И вот неожиданно, словно чертик из табакерки, выборы выигрывает «Техрик-и Инсаф» («Движение за справедливость») во главе со звездой столь популярного в стране крикета. На выборах 25 июля эта партия получила 115 мест из 272 — пусть большинство это не абсолютное (понадобятся союзники), но Имран Хан уже обещает соотечественникам успех, справедливость и равенство. А главное — перемены.
Они ждут перемен
Эта победа, а еще больше — слом монополии на власть двух ведущих партий-кланов, вряд ли сулит долгожданное спокойствие бурной пакистанской политике: наоборот, она станет еще более неопределенной. Хотя бы в силу того, что за 22 года в политике (в профессиональном спорте он провел столько же) новый спаситель нации сменил ряд стилей и образов, которые радикально противоположны друг другу. Уже поэтому трудно предположить, какую именно маску он сейчас на себя наденет. Как и дать ответ на вопрос: почему всем это понравилось?

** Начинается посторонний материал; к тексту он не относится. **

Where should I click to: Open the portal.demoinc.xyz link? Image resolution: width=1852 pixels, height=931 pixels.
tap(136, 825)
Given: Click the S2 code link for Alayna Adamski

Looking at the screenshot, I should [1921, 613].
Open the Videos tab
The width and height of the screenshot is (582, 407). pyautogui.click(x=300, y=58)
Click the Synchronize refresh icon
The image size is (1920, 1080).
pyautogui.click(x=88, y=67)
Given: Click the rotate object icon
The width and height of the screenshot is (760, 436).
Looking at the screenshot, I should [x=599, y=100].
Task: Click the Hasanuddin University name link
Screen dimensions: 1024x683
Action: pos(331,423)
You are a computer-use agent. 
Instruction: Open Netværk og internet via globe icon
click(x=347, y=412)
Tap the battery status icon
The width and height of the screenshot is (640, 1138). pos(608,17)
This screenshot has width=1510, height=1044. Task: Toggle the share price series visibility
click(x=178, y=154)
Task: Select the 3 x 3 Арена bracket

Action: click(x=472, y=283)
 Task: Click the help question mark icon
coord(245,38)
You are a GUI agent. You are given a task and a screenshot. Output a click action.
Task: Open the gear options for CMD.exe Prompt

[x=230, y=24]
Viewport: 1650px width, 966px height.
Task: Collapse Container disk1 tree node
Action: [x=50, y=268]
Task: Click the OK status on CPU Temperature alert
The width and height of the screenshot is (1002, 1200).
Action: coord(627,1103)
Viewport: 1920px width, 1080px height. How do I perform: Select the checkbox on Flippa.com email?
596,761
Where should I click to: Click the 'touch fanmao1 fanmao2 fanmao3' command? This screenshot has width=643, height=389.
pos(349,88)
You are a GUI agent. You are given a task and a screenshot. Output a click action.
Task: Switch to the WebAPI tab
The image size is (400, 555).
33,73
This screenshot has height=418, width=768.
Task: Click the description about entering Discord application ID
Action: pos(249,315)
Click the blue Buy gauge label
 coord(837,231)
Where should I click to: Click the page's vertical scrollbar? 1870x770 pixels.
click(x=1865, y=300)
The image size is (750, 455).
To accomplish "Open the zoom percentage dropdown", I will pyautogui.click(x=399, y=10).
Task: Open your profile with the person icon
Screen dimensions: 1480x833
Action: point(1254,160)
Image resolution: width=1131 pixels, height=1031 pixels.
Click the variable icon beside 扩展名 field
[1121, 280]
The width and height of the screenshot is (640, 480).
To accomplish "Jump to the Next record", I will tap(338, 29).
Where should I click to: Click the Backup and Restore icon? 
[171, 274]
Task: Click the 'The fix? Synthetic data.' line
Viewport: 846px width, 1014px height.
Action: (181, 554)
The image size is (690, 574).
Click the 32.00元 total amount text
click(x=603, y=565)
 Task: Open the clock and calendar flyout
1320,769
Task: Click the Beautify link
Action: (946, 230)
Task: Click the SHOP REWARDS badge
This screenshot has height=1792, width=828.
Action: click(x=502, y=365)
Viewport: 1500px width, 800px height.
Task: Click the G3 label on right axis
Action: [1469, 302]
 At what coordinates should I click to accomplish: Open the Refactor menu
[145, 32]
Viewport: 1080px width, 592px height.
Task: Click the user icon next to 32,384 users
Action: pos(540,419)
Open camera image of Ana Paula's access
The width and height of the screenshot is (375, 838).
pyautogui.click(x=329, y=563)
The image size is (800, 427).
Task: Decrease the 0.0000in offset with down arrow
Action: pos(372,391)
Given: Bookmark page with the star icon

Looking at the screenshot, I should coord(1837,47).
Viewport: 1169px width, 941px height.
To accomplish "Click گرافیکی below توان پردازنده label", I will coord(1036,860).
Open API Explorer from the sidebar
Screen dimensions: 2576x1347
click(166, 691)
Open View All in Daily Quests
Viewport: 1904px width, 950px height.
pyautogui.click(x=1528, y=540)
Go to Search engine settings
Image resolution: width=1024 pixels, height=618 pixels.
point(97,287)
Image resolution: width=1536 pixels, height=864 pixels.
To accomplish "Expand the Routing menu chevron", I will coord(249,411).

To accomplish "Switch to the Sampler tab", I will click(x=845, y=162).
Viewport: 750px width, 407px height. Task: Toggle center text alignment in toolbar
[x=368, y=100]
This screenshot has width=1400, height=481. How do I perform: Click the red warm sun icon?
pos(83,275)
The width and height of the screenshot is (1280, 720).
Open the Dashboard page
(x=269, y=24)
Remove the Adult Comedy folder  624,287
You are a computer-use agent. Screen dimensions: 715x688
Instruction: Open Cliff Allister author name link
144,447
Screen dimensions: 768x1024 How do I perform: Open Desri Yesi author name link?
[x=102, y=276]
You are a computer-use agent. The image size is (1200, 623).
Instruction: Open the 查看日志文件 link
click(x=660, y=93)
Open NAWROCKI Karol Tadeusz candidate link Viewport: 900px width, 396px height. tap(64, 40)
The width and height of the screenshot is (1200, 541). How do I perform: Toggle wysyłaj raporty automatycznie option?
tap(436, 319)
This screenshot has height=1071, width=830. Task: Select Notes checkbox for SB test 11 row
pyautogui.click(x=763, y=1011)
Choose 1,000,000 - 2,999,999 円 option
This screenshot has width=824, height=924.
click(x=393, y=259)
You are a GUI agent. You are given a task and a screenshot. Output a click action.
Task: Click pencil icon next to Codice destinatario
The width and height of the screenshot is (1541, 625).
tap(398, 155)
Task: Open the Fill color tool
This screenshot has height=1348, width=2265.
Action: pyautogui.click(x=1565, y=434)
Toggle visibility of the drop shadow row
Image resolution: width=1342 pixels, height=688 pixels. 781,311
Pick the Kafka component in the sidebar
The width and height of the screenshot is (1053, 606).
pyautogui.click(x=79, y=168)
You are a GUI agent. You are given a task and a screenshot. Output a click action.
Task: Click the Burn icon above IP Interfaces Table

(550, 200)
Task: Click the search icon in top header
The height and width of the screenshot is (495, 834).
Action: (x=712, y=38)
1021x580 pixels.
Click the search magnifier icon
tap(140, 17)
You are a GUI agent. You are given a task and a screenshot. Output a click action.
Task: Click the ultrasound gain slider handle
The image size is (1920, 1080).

Начать, впрочем, надо с крикета. Эта игра, завезенная на полуостров Индостан колонизаторами-англичанами, стала для местных жителей больше чем просто игрой с мячиком, битой и воротцами. Для индийцев, пакистанцев, ланкийцев и прочих крикет — это коктейль из спорта, восточных страстей и, если хотите, своего рода религии; никакой футбол по популярности не стоит рядом. А Имран Хан — не просто известный спортсмен и даже не просто чемпион, он — капитан пакистанской сборной на чемпионате мира 1992 года, которая в первый (и пока последний) раз взяла золото, обыграв в финале бывших колонизаторов и создателей игры — англичан.
Ту победу страна отмечала как второй день независимости, а портреты капитана украсили стены государственных офисов, частных компаний, крупных магазинов и главное — небольших лавочек от Карачи до Пешавара. Политики наперебой набивались к Имрану Хану в друзья, зазывали его в сторонники. Уже тогда, в 1990-е, стало ясно, что умному и амбициозному спортсмену по плечу политическая карьера. Вот только пока пресса гадала, к какой партии присоединится звезда крикета и чью популярность усилит, Имран Хан пошел другим путем: он начал с благотворительности.
Чемпион сделал филантропию предельно осязаемой: он собрал средства и открыл в 1994 году в Лахоре (втором городе страны — 11 млн) общедоступную онкологическую клинику — первую в Пакистане. Помогал колледжам и школам. Популярность его подскочила — надо же, не только говорит, но и делает!
В политику спортсмен шагнул лишь в 1996-м, но присоединяться ни к одной из влиятельных партий не стал. Герой крикета и филантроп заявил о создании своей партии «Техрик-и Инсаф», дав понять, что это способ продолжить борьбу за справедливость для всех. Многие были удивлены: ну кто пустит новичка на поляну, где все, включая борьбу за справедливость, поделено?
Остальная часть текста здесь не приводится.